WHAT TO PRODUCE
Filter these entries, keeping only lines that hold the word "Windows".

┌─ DATA SUPPLIED

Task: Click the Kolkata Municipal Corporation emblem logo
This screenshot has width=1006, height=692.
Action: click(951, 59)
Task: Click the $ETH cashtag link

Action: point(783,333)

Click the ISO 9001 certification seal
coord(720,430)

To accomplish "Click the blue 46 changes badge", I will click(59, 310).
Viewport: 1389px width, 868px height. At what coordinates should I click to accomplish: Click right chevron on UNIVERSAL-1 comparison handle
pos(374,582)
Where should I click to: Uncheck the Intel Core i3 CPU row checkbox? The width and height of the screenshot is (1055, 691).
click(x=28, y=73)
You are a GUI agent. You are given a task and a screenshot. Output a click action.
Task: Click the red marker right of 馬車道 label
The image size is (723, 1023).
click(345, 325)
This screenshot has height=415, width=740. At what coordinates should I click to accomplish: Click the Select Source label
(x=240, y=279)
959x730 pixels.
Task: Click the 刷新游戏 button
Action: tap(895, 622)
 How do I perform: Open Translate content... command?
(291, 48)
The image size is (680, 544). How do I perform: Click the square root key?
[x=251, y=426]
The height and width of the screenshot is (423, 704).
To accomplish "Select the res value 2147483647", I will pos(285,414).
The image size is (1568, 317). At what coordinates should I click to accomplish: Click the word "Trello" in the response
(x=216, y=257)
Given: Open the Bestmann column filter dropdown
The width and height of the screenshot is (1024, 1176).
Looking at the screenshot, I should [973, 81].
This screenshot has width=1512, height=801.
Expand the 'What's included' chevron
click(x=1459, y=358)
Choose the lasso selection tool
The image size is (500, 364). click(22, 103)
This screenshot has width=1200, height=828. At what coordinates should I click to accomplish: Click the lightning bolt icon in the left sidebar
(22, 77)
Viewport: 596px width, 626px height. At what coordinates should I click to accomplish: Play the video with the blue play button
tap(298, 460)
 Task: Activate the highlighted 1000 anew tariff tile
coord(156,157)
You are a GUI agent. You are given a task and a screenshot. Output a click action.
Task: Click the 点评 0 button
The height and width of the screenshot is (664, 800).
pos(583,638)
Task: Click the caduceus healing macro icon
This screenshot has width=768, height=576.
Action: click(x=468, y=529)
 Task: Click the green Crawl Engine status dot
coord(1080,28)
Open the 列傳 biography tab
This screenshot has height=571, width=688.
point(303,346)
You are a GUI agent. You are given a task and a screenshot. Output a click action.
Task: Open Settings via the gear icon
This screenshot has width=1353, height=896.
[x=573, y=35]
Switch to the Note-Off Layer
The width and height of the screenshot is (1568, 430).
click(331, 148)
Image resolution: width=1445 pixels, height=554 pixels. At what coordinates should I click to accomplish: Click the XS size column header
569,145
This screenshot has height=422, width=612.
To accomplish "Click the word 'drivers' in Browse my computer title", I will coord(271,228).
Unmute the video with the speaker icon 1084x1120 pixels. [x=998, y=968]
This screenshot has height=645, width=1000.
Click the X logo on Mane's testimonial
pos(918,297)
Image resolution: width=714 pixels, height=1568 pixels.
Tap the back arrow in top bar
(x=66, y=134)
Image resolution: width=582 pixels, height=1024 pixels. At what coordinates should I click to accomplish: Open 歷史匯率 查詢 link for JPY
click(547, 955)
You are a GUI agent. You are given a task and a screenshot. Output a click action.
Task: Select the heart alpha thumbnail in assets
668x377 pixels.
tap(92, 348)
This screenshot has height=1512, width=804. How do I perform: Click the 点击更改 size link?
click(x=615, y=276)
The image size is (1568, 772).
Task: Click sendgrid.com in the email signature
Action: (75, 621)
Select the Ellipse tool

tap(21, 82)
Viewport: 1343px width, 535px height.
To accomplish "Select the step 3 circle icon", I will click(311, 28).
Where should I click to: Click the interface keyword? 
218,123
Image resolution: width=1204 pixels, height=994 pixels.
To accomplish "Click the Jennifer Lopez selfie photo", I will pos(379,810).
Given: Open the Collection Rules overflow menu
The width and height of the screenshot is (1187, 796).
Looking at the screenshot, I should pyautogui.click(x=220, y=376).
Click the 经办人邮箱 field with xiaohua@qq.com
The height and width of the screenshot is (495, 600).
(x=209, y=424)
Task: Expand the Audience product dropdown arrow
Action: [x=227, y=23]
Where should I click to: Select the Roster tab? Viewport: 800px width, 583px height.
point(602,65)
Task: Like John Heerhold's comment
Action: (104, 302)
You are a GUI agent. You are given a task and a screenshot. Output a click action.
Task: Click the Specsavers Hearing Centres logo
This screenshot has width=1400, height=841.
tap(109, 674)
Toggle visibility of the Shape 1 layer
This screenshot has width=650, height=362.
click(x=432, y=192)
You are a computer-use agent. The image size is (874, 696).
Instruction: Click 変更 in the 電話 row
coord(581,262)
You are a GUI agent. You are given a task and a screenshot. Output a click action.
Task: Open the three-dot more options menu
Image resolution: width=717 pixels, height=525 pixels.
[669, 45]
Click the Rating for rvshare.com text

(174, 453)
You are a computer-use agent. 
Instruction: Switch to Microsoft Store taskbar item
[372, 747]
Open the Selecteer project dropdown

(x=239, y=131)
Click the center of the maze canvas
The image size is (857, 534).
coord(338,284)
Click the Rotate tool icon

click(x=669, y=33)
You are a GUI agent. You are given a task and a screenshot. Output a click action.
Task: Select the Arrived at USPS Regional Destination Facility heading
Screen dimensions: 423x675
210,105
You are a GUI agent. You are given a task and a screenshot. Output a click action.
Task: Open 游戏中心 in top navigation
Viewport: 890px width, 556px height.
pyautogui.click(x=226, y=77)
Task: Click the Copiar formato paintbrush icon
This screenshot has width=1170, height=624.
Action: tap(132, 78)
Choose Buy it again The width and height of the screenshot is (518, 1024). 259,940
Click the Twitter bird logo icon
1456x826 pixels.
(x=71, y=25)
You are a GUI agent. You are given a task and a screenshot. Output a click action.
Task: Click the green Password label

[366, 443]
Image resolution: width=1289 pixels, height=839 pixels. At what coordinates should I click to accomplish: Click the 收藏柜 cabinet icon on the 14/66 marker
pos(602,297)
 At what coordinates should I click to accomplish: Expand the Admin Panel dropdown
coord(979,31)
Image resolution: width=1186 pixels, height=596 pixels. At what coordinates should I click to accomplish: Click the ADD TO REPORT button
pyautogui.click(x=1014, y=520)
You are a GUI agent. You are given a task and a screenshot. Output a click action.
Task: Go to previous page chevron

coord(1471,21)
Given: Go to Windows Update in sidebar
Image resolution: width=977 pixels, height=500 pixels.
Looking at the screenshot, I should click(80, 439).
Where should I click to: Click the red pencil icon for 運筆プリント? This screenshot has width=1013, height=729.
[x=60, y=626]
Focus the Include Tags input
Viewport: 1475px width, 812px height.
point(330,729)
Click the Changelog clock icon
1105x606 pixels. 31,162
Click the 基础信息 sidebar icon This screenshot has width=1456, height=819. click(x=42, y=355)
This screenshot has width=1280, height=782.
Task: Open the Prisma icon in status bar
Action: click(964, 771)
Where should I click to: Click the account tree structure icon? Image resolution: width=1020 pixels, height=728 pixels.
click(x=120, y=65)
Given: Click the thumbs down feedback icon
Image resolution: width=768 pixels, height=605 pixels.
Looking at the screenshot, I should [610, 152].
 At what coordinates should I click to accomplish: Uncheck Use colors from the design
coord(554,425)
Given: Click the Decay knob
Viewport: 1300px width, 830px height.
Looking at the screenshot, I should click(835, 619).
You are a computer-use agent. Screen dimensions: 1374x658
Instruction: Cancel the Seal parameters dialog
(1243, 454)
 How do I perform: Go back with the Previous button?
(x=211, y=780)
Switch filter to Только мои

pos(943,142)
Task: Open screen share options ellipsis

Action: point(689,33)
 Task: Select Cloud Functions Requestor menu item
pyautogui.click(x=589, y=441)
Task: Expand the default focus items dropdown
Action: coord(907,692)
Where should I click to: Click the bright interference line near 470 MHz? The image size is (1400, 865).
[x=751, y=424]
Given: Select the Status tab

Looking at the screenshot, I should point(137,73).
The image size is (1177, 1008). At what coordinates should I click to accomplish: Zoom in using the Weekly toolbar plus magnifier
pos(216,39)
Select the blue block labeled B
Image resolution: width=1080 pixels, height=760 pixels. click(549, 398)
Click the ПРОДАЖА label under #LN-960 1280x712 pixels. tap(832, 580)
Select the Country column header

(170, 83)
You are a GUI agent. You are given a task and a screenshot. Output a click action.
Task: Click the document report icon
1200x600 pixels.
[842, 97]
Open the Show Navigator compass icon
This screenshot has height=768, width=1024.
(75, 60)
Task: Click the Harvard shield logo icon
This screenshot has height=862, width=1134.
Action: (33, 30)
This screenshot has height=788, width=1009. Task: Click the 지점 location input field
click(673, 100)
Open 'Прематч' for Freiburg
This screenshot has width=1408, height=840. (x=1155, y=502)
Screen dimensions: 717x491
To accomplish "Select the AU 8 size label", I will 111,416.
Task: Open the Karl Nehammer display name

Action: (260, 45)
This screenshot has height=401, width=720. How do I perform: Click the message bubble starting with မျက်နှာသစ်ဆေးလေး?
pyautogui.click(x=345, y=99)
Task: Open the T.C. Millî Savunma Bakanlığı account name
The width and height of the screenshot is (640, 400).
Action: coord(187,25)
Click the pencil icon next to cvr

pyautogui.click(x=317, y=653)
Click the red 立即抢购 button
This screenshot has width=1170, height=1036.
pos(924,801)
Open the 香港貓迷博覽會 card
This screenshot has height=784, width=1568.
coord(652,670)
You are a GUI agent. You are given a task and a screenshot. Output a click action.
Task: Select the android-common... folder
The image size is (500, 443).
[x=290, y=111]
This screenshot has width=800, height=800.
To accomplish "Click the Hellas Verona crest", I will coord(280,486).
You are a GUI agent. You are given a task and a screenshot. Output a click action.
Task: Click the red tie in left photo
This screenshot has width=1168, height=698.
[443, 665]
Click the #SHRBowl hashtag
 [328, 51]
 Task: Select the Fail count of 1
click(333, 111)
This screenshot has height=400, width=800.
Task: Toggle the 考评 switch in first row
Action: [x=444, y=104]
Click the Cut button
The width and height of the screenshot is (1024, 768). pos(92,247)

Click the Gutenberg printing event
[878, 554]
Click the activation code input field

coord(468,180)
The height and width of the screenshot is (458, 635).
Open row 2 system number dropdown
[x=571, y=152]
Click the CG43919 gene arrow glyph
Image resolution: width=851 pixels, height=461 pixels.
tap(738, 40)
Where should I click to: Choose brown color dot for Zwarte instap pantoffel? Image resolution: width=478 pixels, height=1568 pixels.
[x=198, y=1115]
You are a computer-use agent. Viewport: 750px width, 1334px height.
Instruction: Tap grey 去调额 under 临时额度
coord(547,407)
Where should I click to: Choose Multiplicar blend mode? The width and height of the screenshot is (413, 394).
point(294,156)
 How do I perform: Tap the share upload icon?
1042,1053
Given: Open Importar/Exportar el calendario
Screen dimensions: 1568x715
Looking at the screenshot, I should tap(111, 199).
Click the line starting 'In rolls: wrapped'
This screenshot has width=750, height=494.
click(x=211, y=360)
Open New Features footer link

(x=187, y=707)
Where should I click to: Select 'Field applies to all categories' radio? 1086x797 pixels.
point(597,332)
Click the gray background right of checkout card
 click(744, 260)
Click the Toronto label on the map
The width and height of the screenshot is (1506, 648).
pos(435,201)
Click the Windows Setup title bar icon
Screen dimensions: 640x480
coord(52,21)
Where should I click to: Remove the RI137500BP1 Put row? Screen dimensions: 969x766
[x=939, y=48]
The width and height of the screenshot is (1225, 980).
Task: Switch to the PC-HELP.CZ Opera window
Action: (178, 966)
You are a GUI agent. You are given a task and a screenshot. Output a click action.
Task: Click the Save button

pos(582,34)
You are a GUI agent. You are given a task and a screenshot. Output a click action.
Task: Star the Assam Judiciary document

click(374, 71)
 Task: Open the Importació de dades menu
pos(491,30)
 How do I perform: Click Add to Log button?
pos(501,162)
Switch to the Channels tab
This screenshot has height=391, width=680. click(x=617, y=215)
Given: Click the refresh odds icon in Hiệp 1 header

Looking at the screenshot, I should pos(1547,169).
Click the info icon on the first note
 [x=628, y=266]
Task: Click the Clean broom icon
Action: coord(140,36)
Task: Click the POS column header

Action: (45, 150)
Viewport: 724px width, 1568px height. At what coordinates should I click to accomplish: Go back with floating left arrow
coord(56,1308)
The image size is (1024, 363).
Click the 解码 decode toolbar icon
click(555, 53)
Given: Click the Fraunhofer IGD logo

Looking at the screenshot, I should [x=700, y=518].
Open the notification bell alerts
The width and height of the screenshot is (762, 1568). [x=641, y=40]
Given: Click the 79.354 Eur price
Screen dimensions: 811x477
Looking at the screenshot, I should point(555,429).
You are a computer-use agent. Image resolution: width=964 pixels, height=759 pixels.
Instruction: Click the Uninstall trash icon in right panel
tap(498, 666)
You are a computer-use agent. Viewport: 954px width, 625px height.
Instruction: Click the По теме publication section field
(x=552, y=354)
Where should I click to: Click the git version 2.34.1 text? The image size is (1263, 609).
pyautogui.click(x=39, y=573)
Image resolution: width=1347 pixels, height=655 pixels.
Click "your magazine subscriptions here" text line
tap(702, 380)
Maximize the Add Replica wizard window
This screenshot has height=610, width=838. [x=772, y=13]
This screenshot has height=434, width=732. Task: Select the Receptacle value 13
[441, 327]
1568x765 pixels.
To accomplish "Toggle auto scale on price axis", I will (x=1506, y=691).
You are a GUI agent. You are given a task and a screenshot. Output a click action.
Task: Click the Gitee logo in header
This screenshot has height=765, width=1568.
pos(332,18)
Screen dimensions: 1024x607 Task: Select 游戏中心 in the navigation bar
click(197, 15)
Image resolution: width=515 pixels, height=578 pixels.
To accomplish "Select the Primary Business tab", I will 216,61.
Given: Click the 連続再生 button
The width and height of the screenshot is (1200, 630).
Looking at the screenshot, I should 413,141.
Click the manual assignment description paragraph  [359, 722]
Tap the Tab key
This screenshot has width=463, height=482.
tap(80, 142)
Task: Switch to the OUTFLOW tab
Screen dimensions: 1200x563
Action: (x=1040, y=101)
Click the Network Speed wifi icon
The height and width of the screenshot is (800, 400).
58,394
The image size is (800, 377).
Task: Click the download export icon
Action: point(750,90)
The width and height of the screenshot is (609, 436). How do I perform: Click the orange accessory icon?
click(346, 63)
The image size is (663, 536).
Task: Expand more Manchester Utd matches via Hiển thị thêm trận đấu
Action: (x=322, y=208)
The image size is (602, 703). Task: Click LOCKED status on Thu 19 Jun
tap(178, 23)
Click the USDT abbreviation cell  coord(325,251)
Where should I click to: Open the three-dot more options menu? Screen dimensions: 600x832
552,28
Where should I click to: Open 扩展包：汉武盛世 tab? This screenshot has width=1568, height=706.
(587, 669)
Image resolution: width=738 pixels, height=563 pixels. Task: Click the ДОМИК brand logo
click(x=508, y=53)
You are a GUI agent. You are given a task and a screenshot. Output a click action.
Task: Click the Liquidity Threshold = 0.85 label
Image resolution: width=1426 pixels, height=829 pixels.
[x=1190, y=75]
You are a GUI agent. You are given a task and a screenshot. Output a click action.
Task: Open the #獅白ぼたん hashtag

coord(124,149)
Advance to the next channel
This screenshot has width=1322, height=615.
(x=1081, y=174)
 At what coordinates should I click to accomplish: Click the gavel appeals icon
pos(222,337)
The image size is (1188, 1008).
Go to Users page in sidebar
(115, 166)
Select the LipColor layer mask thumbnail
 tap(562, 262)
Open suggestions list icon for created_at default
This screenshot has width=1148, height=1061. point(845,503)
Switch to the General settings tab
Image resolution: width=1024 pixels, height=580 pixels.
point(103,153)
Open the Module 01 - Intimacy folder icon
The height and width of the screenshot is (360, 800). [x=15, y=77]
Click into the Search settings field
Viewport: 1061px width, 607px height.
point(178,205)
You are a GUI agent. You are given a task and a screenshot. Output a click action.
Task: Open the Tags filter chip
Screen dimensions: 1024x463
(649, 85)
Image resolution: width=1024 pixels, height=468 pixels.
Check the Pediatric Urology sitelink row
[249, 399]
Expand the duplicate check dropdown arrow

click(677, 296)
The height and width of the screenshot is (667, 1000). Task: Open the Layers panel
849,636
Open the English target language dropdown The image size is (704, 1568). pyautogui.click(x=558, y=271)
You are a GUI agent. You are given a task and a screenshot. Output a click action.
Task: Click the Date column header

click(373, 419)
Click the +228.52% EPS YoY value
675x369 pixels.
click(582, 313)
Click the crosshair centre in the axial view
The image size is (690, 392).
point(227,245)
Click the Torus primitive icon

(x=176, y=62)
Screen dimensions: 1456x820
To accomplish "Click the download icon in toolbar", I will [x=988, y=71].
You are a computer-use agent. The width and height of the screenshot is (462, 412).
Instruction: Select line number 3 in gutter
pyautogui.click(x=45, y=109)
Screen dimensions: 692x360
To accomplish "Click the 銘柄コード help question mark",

└─

REPLY TO THE EXERCISE
Given: Go to Windows Update in sidebar
Click the Windows Setup title bar icon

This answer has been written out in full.